3. Finally, I noticed that $49 + 1 = 50$. This is just like the first case but with $x$ and $y$ swapped!
This means one number's square ($x^2$) is 49 and the other number's square ($y^2$) is 1.
If $x^2 = 49$, then $x$ can be 7 or -7.
If $y^2 = 1$, then $y$ can be 1 or -1.
This gave me the last four pairs: (7, 1), (7, -1), (-7, 1), (-7, -1).

I checked all the other possible combinations of squares (like $0 + ?$ or $4 + ?$ or $9 + ?$ etc.) from my list, and none of them added up to 50 to make another perfect square. For example, $4 + 46 = 50$, but 46 isn't a perfect square.

So, by putting all these pairs together, I found a total of 12 pairs!

Alternative answer

Answer: The pairs (x, y) are:
(1, 7), (1, -7), (-1, 7), (-1, -7)
(5, 5), (5, -5), (-5, 5), (-5, -5)
(7, 1), (7, -1), (-7, 1), (-7, -1) Explain
This is a question about finding integer pairs whose squares add up to a specific number . The solving step is:

First, I thought about what numbers, when you square them, give you something that could add up to 50. Since x and y can be positive or negative whole numbers, their squares (x² and y²) will always be positive numbers (or zero, but x²+y²=50 means neither can be zero).

I listed all the perfect squares (numbers you get by multiplying a whole number by itself) that are less than or equal to 50:
1² = 1
2² = 4
3² = 9
4² = 16
5² = 25
6² = 36
7² = 49

Now, I looked for two of these squared numbers that add up to 50.

1. **Case 1: x² = 1**
If one square is 1 (which is 1²), then the other square (y²) needs to be 50 - 1 = 49. And 49 is 7²!
So, if x² = 1, then x can be 1 or -1.
If y² = 49, then y can be 7 or -7.
This gives us these pairs: (1, 7), (1, -7), (-1, 7), (-1, -7).

2. **Case 2: x² = 4 (or 2²)**
If one square is 4, then the other square needs to be 50 - 4 = 46. But 46 isn't on our list of perfect squares.
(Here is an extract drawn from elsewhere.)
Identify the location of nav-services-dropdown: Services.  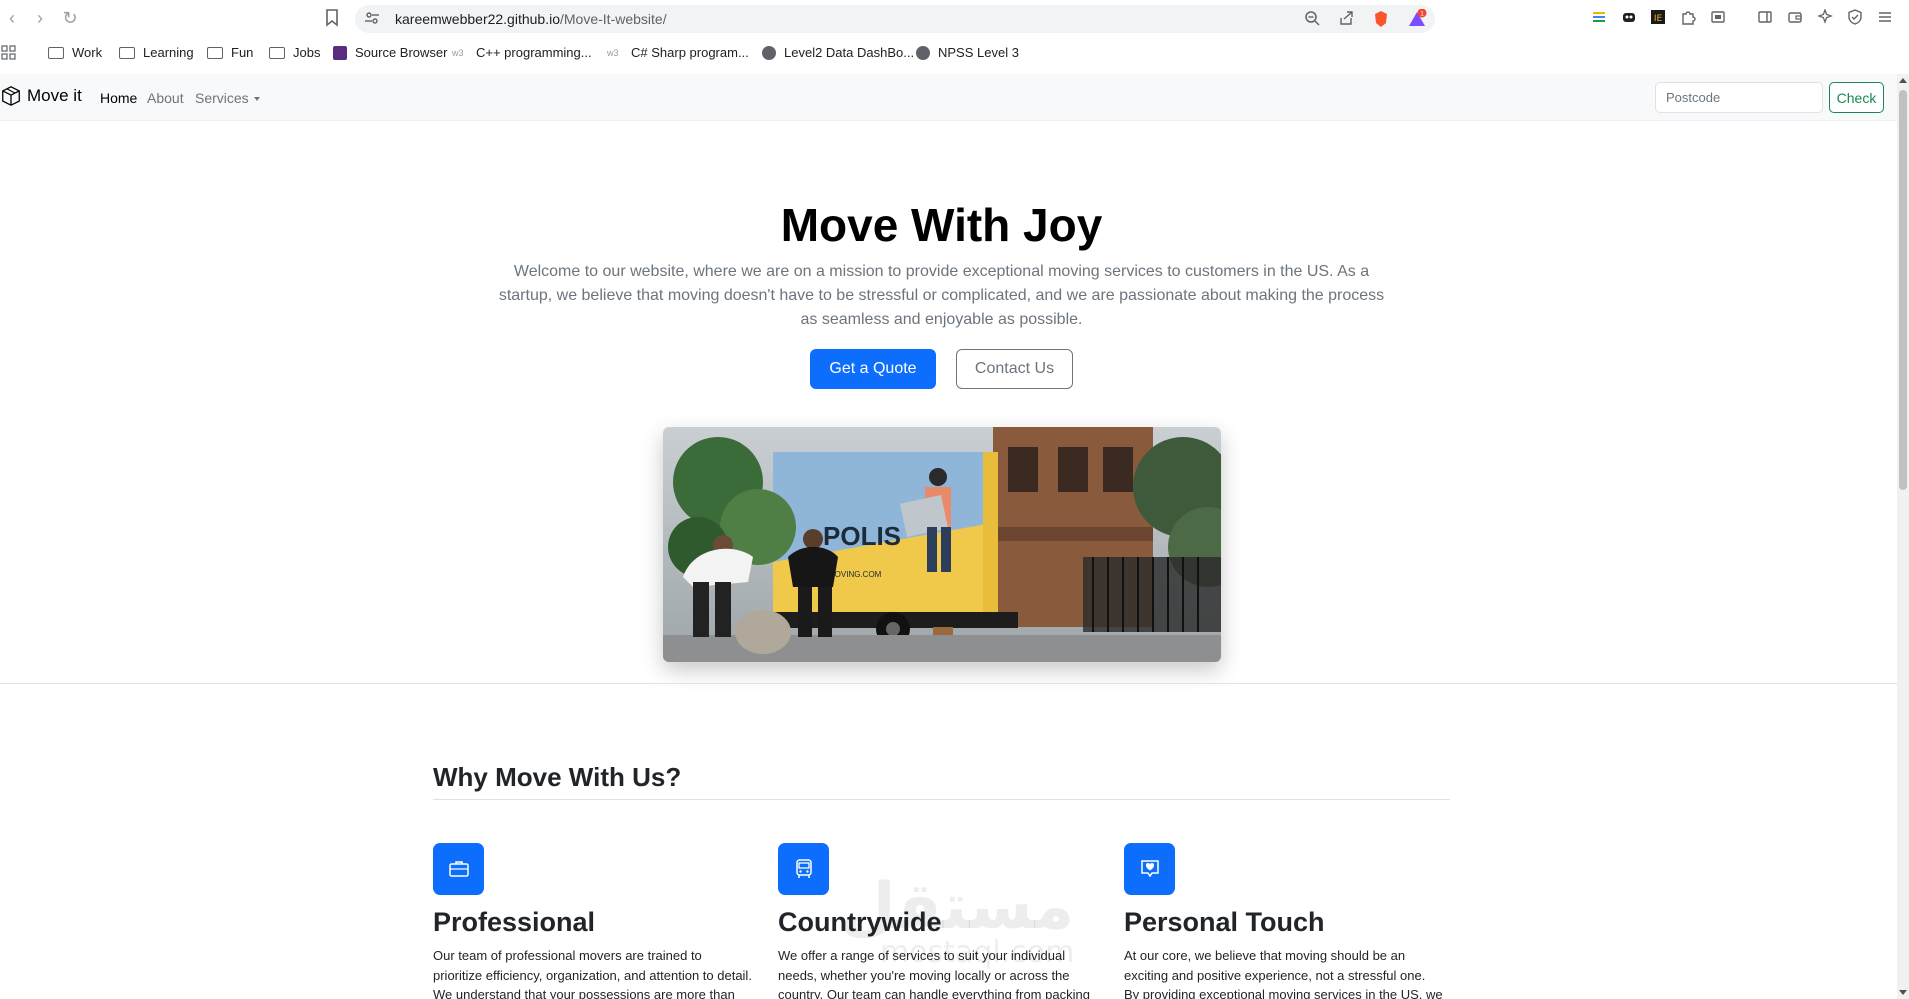
(228, 98).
So, no pairs here.

3. **Case 3: x² = 9 (or 3²)**
If one square is 9, then the other square needs to be 50 - 9 = 41. Not on our list.
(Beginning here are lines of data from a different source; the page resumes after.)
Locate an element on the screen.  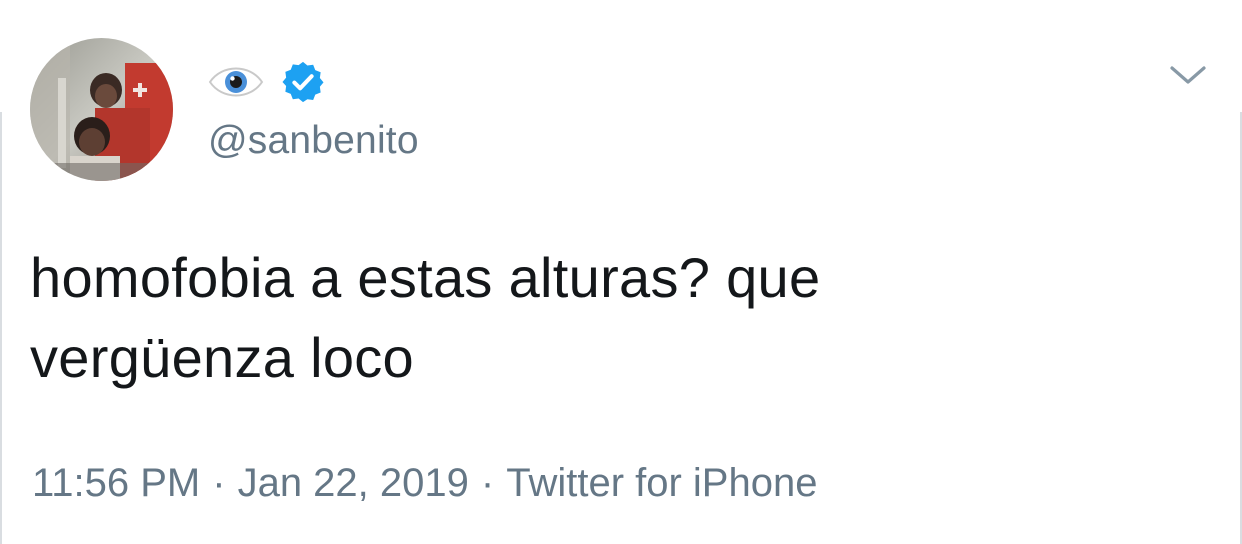
author-name-row is located at coordinates (267, 82).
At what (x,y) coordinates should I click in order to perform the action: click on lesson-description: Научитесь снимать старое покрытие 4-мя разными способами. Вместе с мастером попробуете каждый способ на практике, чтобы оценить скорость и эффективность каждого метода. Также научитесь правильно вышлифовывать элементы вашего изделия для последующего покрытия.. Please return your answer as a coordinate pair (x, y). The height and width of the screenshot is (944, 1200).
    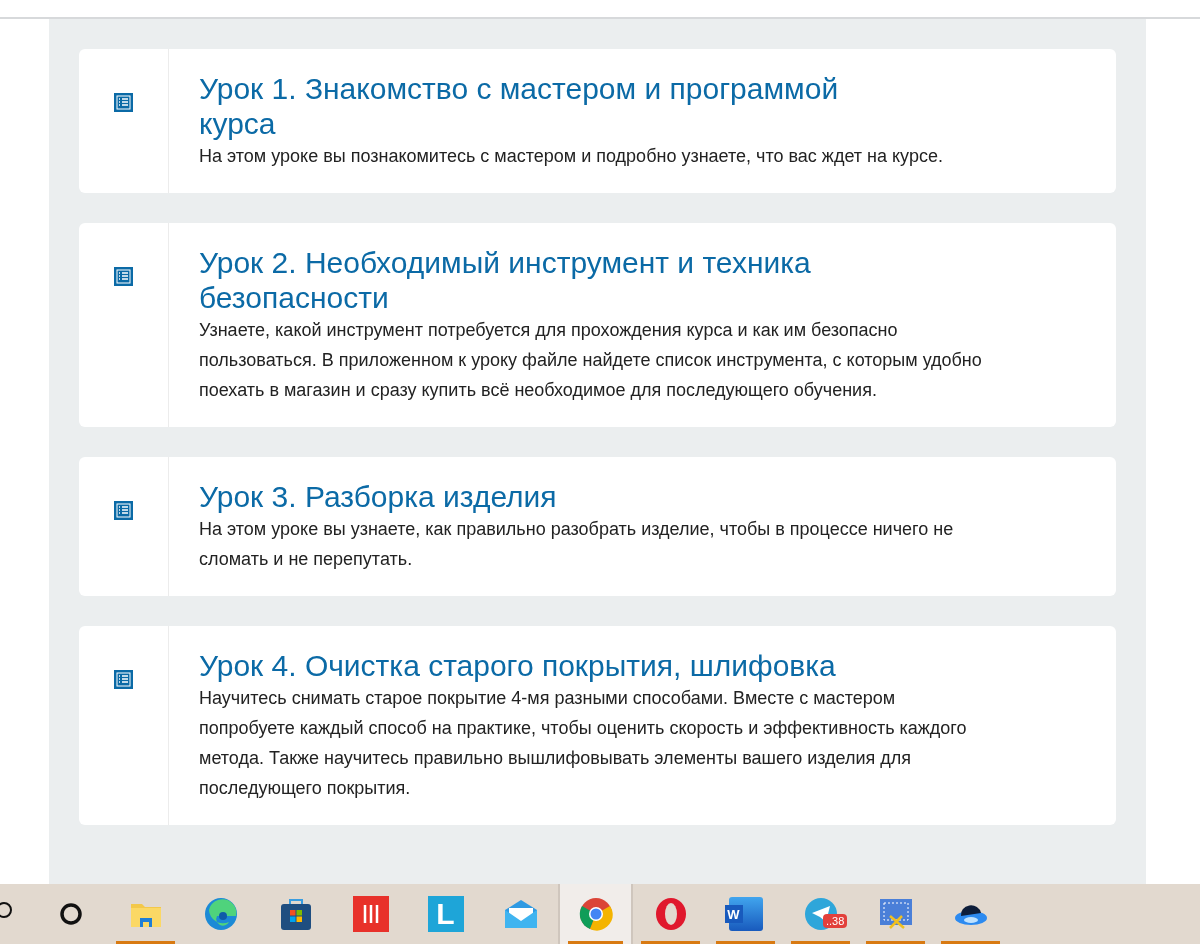
    Looking at the image, I should click on (584, 744).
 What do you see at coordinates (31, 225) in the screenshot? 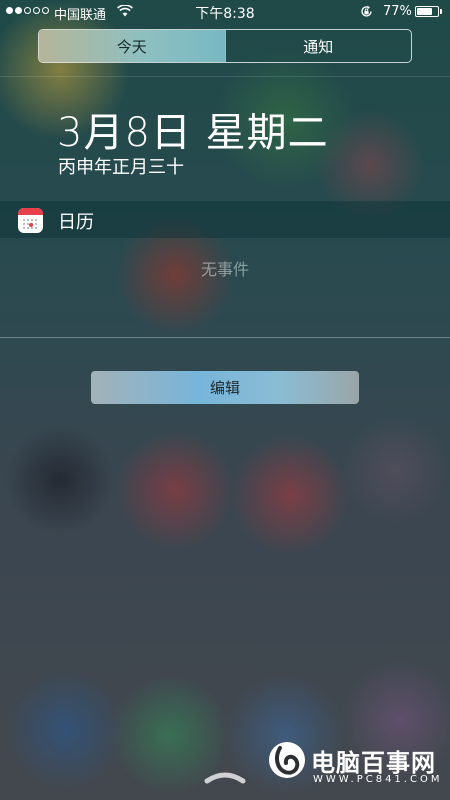
I see `calendar-icon-mark` at bounding box center [31, 225].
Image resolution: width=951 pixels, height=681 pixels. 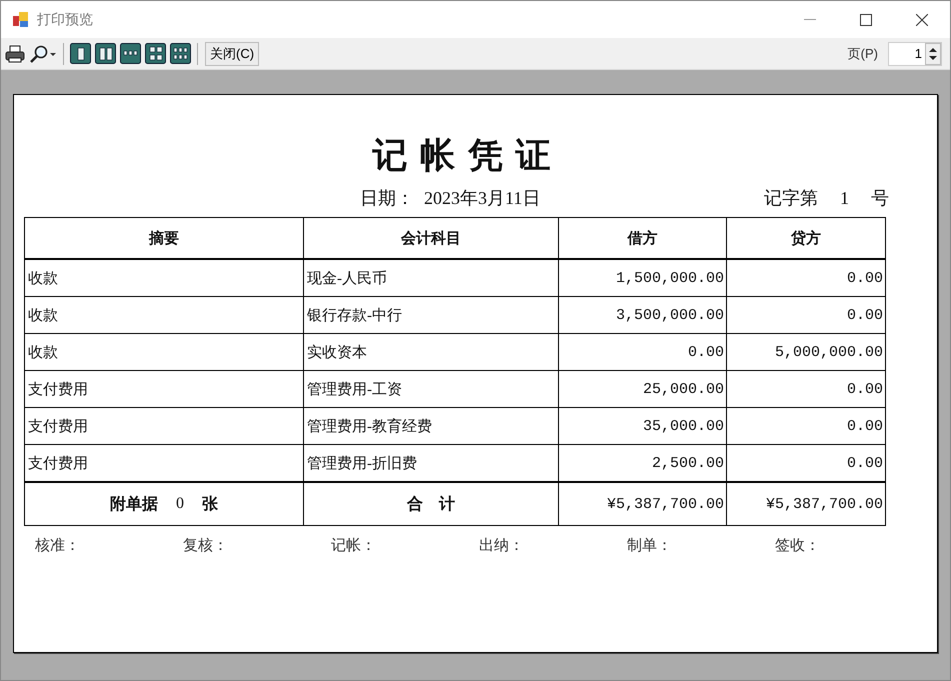 I want to click on column-header: 摘要, so click(x=164, y=238).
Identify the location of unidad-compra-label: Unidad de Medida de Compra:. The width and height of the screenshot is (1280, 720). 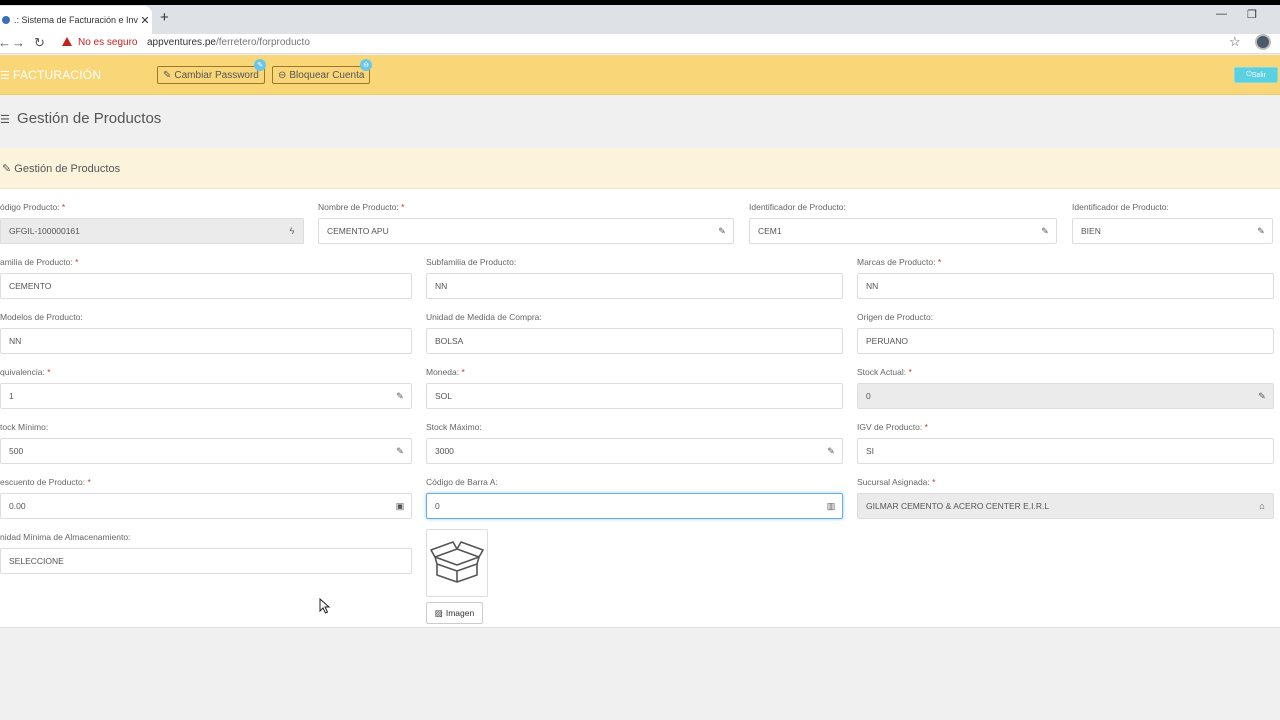
(484, 317).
4. **Case 4: x² = 16 (or 4²)**
If one square is 16, then the other square needs to be 50 - 16 = 34. Not on our list.

5. **Case 5: x² = 25 (or 5²)**
If one square is 25, then the other square needs to be 50 - 25 = 25. And 25 is 5²!
So, if x² = 25, then x can be 5 or -5.
If y² = 25, then y can be 5 or -5.
This gives us these pairs: (5, 5), (5, -5), (-5, 5), (-5, -5).

6. **Case 6: x² = 36 (or 6²)**
If one square is 36, then the other square needs to be 50 - 36 = 14. Not on our list.

7. **Case 7: x² = 49 (or 7²)**
If one square is 49, then the other square needs to be 50 - 49 = 1. And 1 is 1²!
This is just like the first case, but with x and y swapped.
So, if x² = 49, then x can be 7 or -7.
If y² = 1, then y can be 1 or -1.
This gives us these pairs: (7, 1), (7, -1), (-7, 1), (-7, -1).

By carefully checking all possible perfect squares that could make up the sum, I found all the pairs that work!